Flower application (flower-app/)

  • Flower client (flower-app/flower_app/client_app.py) and server application (flower-app/flower_app/server_app.py) that runs federated learning workloads.

  • Server app contains the federated learning strategy and model aggregation logic.

  • Client app handles local training and evaluation logic.

Admin server (admin-server/main.py)

  • GET /health – reports SuperLink state, active run info, and project id.

  • POST /superlink/start – launches Flower SuperLink. Request body: SuperlinkStartRequest (fields: insecure, certificates_path, listen_address, extra_args).

  • POST /superlink/stop – terminates the running SuperLink process.

  • POST /runs/start – initiates a federated run. Request body: RunStartRequest (federation_name, stream, extra_args).

  • POST /runs/stop – stops the active federated run and clears the run id in pyproject.toml.

  • GET /runs/active – returns details about the currently running federation.

Client server (client-server/main.py)

  • GET /health – indicates SuperNode process state, start time, log path, session id, and project id.

  • POST /supernode/start – starts a Flower SuperNode process. Request body: SupernodeStartRequest (defined in client-server/utils/schemas.py).

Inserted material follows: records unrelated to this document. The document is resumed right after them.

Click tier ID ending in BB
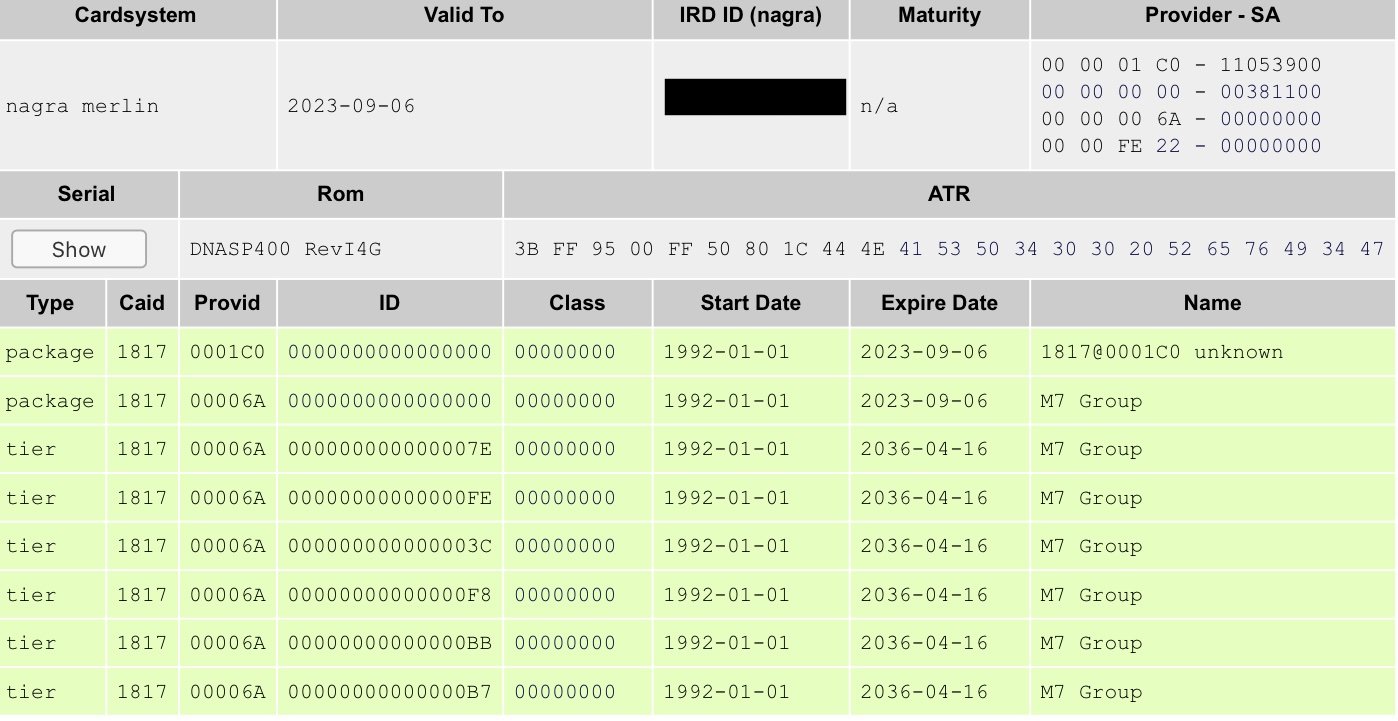1398x721 pixels. coord(390,643)
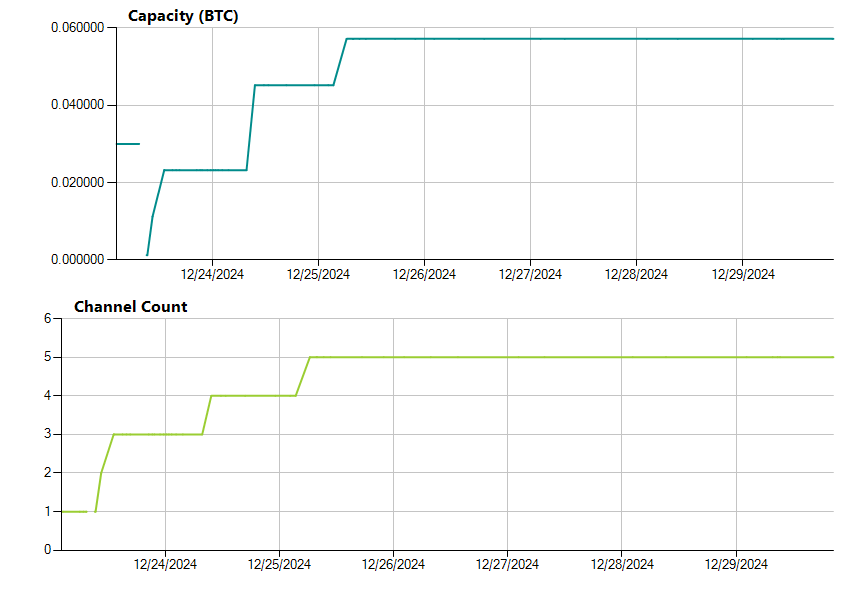Click 12/29/2024 date under Channel Count chart
The image size is (860, 600).
(736, 565)
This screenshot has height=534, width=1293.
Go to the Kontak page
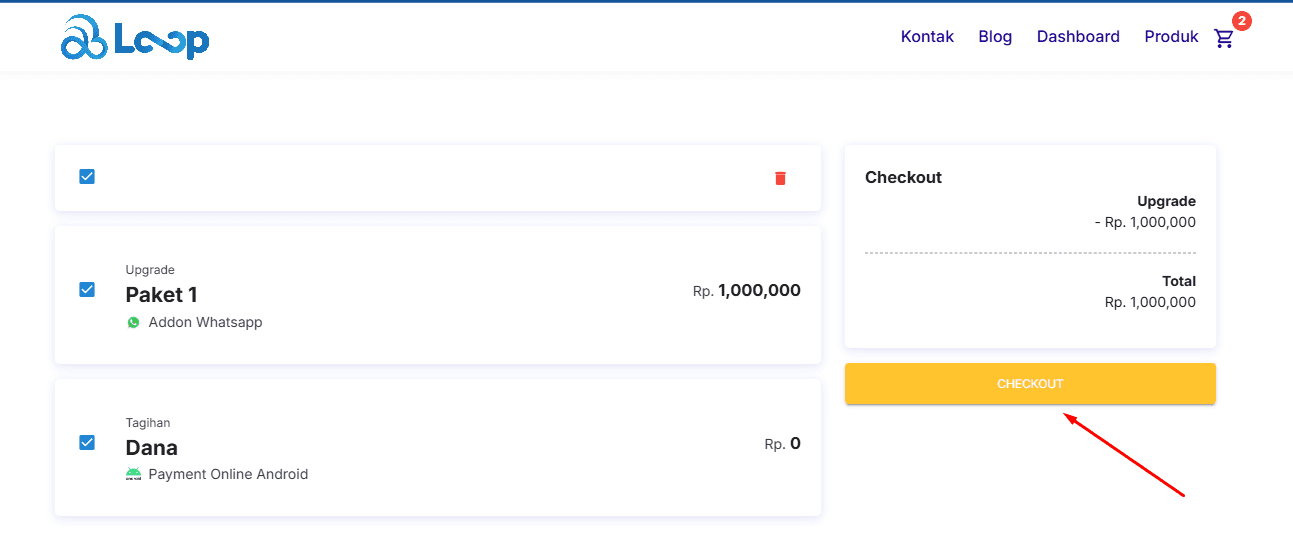[x=927, y=37]
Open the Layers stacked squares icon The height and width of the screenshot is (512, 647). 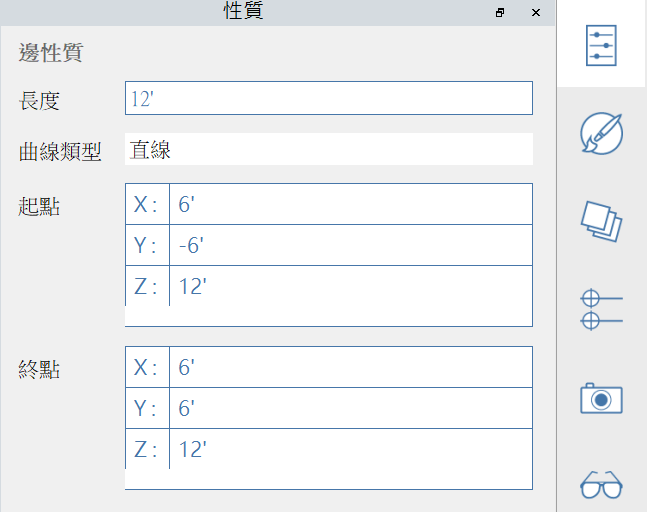point(602,220)
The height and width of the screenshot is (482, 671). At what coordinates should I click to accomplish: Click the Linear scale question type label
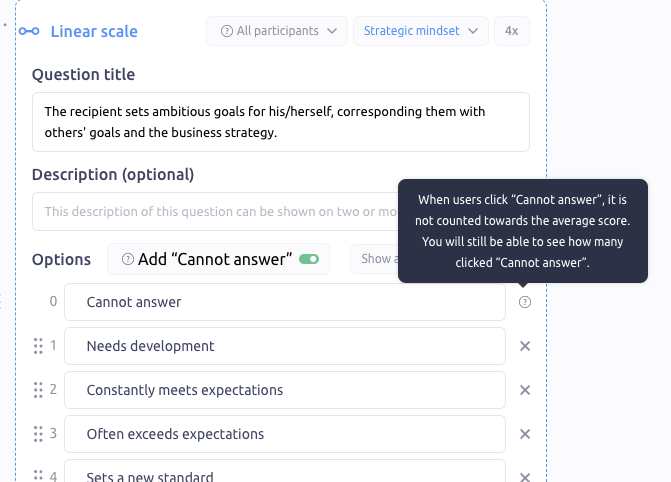pyautogui.click(x=94, y=31)
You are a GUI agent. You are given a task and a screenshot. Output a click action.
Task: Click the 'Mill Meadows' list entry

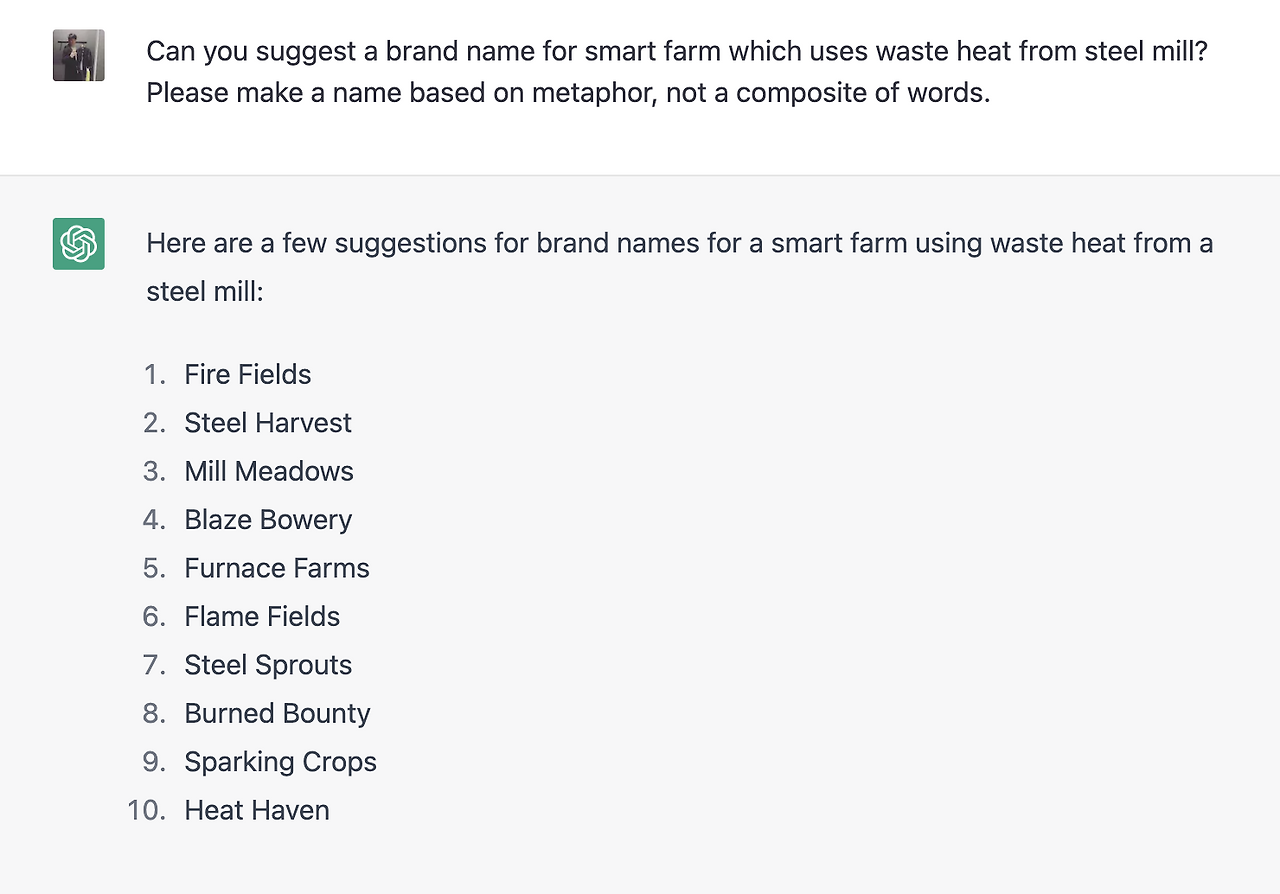[268, 471]

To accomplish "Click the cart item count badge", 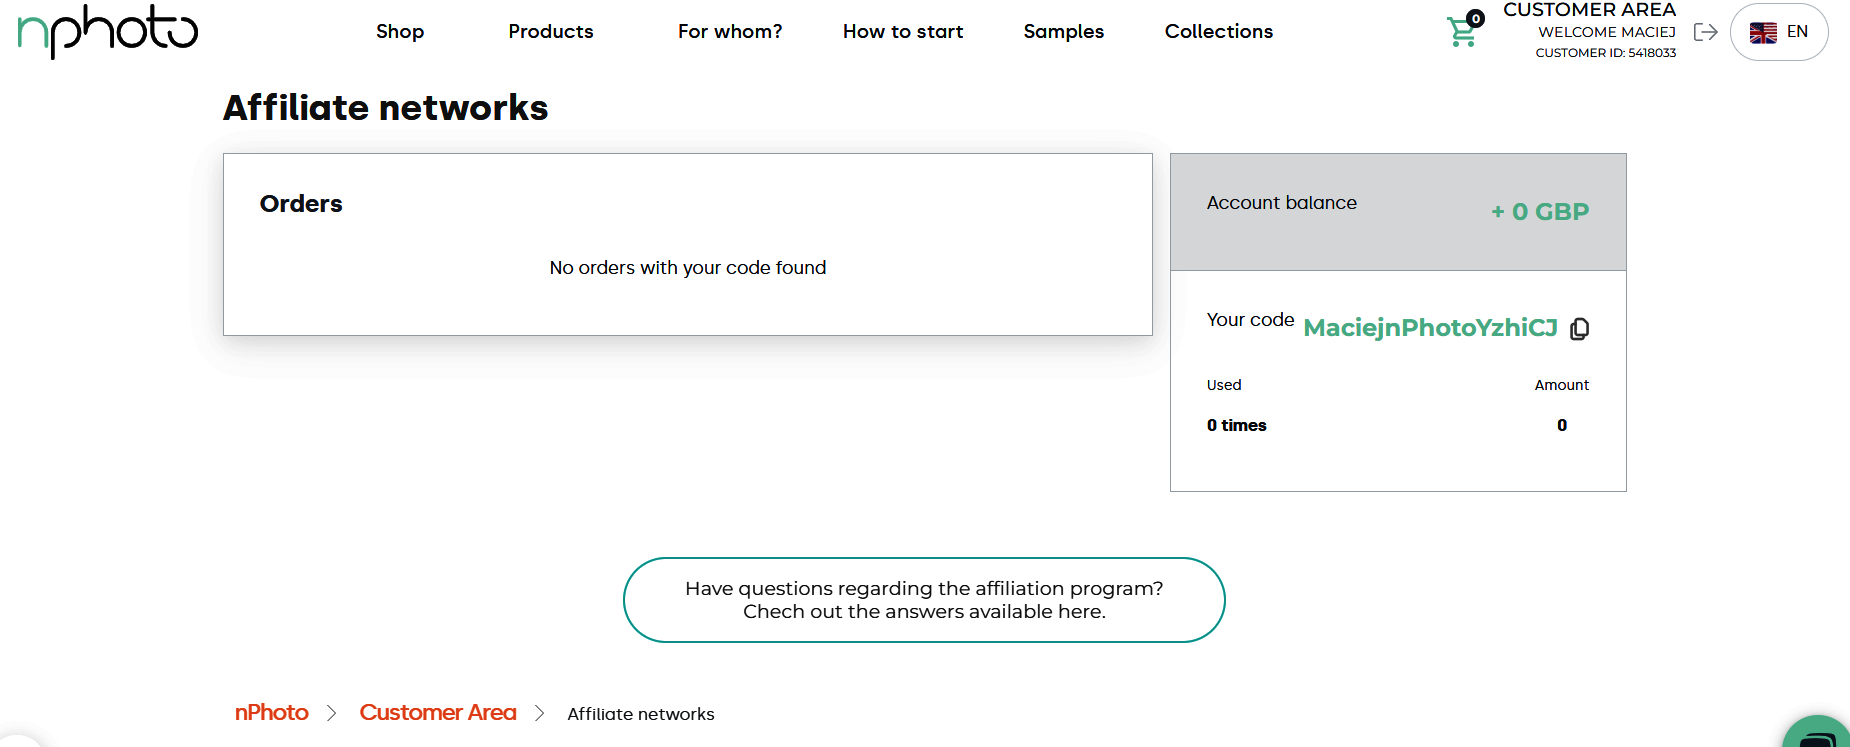I will click(x=1475, y=18).
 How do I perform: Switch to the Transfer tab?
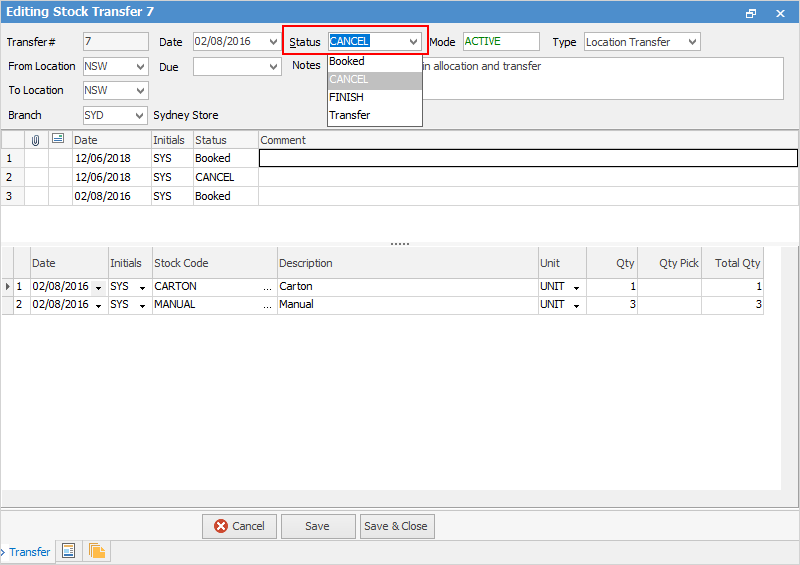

  • POST /supernode/stop – stops the SuperNode process and updates Supabase session state.

Frontend dashboard

  • Admin dashboard at http://localhost:3000/admin to monitor projects, nodes, runs, and logs.
  • Participant dashboard at http://localhost:3000/client to view node status and run progress.

Admin Dashboard Pages

  • Main Dashboard: Overview of active projects, recent runs, and system health metrics.
    Admin Dashboard
  • Control Panel: Interface for starting/stopping SuperLink processes and managing federated runs.
    Admin Control Panel
  • Project Details: Detailed view of project configuration, node status, and run history.
    Admin Project Details
  • Training Metrics: Visual representation of training metrics and performance over time.
    Admin Training Metrics
  • Project Topology: Visual representation of the federated network topology and node connections.
    Admin Project Topology

Client Dashboard Pages

  • Project Details: Participant view showing local node status, session information, and run progress.
    Client Project Details

Persistence and logging

  • Supabase tables (projects, nodes, node_sessions, federated_runs) hold configuration, lifecycle events, log streams, and metrics.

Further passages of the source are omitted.